§ Data for analysis
------------------------

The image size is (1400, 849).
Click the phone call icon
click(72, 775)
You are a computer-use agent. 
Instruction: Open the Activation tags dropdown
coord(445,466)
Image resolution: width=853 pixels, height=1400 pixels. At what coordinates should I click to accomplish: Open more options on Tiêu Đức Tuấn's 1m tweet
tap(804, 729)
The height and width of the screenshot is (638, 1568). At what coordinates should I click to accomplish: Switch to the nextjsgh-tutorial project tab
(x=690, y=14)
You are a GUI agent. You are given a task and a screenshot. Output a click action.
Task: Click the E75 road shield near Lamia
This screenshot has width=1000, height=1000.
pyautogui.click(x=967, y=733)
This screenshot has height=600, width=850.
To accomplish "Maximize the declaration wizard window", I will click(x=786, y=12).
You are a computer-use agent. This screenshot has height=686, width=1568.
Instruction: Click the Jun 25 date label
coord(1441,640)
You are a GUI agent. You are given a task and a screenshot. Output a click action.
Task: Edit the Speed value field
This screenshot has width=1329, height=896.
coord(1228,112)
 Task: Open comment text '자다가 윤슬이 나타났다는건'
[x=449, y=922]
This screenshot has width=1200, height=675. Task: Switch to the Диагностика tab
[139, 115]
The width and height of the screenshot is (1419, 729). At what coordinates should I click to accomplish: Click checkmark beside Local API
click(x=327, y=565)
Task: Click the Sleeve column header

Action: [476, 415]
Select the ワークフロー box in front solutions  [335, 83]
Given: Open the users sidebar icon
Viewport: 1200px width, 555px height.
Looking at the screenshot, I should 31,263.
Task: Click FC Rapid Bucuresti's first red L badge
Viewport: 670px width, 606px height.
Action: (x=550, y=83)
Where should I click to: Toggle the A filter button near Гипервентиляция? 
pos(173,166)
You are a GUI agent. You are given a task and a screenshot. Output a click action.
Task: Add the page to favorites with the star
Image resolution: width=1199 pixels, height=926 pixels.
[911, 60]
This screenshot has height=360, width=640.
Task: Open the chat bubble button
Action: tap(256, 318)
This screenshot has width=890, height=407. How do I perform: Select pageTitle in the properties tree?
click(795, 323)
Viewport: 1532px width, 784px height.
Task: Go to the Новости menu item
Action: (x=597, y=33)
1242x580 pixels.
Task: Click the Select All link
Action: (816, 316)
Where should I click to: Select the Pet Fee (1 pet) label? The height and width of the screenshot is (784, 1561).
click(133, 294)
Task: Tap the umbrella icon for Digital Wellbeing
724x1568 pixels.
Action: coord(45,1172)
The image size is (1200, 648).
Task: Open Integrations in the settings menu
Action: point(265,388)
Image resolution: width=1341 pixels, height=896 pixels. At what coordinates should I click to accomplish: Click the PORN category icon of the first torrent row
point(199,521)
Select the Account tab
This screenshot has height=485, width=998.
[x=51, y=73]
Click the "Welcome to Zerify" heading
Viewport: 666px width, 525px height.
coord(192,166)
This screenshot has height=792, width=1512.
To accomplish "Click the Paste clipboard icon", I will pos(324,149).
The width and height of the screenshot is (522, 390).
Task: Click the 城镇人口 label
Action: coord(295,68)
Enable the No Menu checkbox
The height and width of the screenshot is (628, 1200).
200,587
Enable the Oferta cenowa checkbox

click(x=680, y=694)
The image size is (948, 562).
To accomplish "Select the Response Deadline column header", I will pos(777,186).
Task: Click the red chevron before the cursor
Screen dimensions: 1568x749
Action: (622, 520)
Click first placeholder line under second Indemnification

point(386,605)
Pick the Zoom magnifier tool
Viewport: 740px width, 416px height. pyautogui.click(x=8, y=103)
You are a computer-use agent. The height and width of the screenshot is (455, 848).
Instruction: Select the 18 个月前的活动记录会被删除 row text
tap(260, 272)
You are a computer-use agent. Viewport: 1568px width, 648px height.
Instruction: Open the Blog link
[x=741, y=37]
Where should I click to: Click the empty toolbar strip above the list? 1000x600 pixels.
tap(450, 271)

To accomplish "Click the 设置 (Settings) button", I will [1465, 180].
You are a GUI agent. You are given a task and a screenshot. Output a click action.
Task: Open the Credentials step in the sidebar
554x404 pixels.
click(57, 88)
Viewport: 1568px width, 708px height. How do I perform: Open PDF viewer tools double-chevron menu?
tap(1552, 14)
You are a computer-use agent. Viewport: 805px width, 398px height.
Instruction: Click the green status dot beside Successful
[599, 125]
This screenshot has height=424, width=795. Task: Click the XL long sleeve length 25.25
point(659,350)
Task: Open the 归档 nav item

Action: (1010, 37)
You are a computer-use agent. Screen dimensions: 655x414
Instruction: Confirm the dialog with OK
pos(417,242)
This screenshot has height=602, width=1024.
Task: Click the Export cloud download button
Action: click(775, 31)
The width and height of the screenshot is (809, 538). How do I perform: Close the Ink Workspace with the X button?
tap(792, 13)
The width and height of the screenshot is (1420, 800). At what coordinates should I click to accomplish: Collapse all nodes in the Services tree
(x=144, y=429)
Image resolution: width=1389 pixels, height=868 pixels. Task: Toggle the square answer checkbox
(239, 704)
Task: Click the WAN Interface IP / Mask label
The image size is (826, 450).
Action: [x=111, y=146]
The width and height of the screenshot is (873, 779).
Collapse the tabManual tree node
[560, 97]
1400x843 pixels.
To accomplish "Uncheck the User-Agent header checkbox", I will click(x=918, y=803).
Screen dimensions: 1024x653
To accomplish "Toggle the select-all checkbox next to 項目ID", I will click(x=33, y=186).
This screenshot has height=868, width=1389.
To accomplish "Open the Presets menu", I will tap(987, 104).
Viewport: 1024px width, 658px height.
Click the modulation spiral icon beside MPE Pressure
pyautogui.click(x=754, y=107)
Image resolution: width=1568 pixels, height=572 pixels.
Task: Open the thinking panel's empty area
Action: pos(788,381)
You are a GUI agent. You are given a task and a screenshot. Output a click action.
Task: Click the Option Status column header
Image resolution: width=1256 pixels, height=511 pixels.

------------------------

§ Required action
Whole listing, every line: reproduce it exactly.

§ Answer
The image size is (1400, 849).
Click the phone call icon
click(72, 775)
You are a computer-use agent. 
Instruction: Open the Activation tags dropdown
coord(445,466)
Image resolution: width=853 pixels, height=1400 pixels. At what coordinates should I click to accomplish: Open more options on Tiêu Đức Tuấn's 1m tweet
tap(804, 729)
The height and width of the screenshot is (638, 1568). At what coordinates should I click to accomplish: Switch to the nextjsgh-tutorial project tab
(x=690, y=14)
You are a GUI agent. You are given a task and a screenshot. Output a click action.
Task: Click the E75 road shield near Lamia
This screenshot has width=1000, height=1000.
pyautogui.click(x=967, y=733)
This screenshot has height=600, width=850.
To accomplish "Maximize the declaration wizard window", I will click(x=786, y=12).
You are a computer-use agent. This screenshot has height=686, width=1568.
Instruction: Click the Jun 25 date label
coord(1441,640)
You are a GUI agent. You are given a task and a screenshot. Output a click action.
Task: Edit the Speed value field
This screenshot has width=1329, height=896.
coord(1228,112)
 Task: Open comment text '자다가 윤슬이 나타났다는건'
[x=449, y=922]
This screenshot has width=1200, height=675. Task: Switch to the Диагностика tab
[139, 115]
The width and height of the screenshot is (1419, 729). At what coordinates should I click to accomplish: Click checkmark beside Local API
click(x=327, y=565)
Task: Click the Sleeve column header

Action: [476, 415]
Select the ワークフロー box in front solutions  [335, 83]
Given: Open the users sidebar icon
Viewport: 1200px width, 555px height.
Looking at the screenshot, I should 31,263.
Task: Click FC Rapid Bucuresti's first red L badge
Viewport: 670px width, 606px height.
Action: (x=550, y=83)
Where should I click to: Toggle the A filter button near Гипервентиляция? 
pos(173,166)
You are a GUI agent. You are given a task and a screenshot. Output a click action.
Task: Add the page to favorites with the star
Image resolution: width=1199 pixels, height=926 pixels.
[911, 60]
This screenshot has height=360, width=640.
Task: Open the chat bubble button
Action: tap(256, 318)
This screenshot has width=890, height=407. How do I perform: Select pageTitle in the properties tree?
click(795, 323)
Viewport: 1532px width, 784px height.
Task: Go to the Новости menu item
Action: (x=597, y=33)
1242x580 pixels.
Task: Click the Select All link
Action: (816, 316)
Where should I click to: Select the Pet Fee (1 pet) label? The height and width of the screenshot is (784, 1561).
click(133, 294)
Task: Tap the umbrella icon for Digital Wellbeing
724x1568 pixels.
Action: coord(45,1172)
The image size is (1200, 648).
Task: Open Integrations in the settings menu
Action: point(265,388)
Image resolution: width=1341 pixels, height=896 pixels. At what coordinates should I click to accomplish: Click the PORN category icon of the first torrent row
point(199,521)
Select the Account tab
This screenshot has height=485, width=998.
[x=51, y=73]
Click the "Welcome to Zerify" heading
Viewport: 666px width, 525px height.
coord(192,166)
This screenshot has height=792, width=1512.
To accomplish "Click the Paste clipboard icon", I will pos(324,149).
The width and height of the screenshot is (522, 390).
Task: Click the 城镇人口 label
Action: coord(295,68)
Enable the No Menu checkbox
The height and width of the screenshot is (628, 1200).
200,587
Enable the Oferta cenowa checkbox

click(x=680, y=694)
The image size is (948, 562).
To accomplish "Select the Response Deadline column header", I will pos(777,186).
Task: Click the red chevron before the cursor
Screen dimensions: 1568x749
Action: (622, 520)
Click first placeholder line under second Indemnification

point(386,605)
Pick the Zoom magnifier tool
Viewport: 740px width, 416px height. pyautogui.click(x=8, y=103)
You are a computer-use agent. The height and width of the screenshot is (455, 848).
Instruction: Select the 18 个月前的活动记录会被删除 row text
tap(260, 272)
You are a computer-use agent. Viewport: 1568px width, 648px height.
Instruction: Open the Blog link
[x=741, y=37]
Where should I click to: Click the empty toolbar strip above the list? 1000x600 pixels.
tap(450, 271)

To accomplish "Click the 设置 (Settings) button", I will [1465, 180].
You are a GUI agent. You are given a task and a screenshot. Output a click action.
Task: Open the Credentials step in the sidebar
554x404 pixels.
click(57, 88)
Viewport: 1568px width, 708px height. How do I perform: Open PDF viewer tools double-chevron menu?
tap(1552, 14)
You are a computer-use agent. Viewport: 805px width, 398px height.
Instruction: Click the green status dot beside Successful
[599, 125]
This screenshot has height=424, width=795. Task: Click the XL long sleeve length 25.25
point(659,350)
Task: Open the 归档 nav item

Action: (1010, 37)
You are a computer-use agent. Screen dimensions: 655x414
Instruction: Confirm the dialog with OK
pos(417,242)
This screenshot has height=602, width=1024.
Task: Click the Export cloud download button
Action: click(775, 31)
The width and height of the screenshot is (809, 538). How do I perform: Close the Ink Workspace with the X button?
tap(792, 13)
The width and height of the screenshot is (1420, 800). At what coordinates should I click to accomplish: Collapse all nodes in the Services tree
(x=144, y=429)
Image resolution: width=1389 pixels, height=868 pixels. Task: Toggle the square answer checkbox
(239, 704)
Task: Click the WAN Interface IP / Mask label
The image size is (826, 450).
Action: [x=111, y=146]
The width and height of the screenshot is (873, 779).
Collapse the tabManual tree node
[560, 97]
1400x843 pixels.
To accomplish "Uncheck the User-Agent header checkbox", I will click(x=918, y=803).
Screen dimensions: 1024x653
To accomplish "Toggle the select-all checkbox next to 項目ID", I will click(x=33, y=186).
This screenshot has height=868, width=1389.
To accomplish "Open the Presets menu", I will tap(987, 104).
Viewport: 1024px width, 658px height.
Click the modulation spiral icon beside MPE Pressure
pyautogui.click(x=754, y=107)
Image resolution: width=1568 pixels, height=572 pixels.
Task: Open the thinking panel's empty area
Action: pos(788,381)
You are a GUI agent. You are given a task and a screenshot. Output a click action.
Task: Click the Option Status column header
Image resolution: width=1256 pixels, height=511 pixels.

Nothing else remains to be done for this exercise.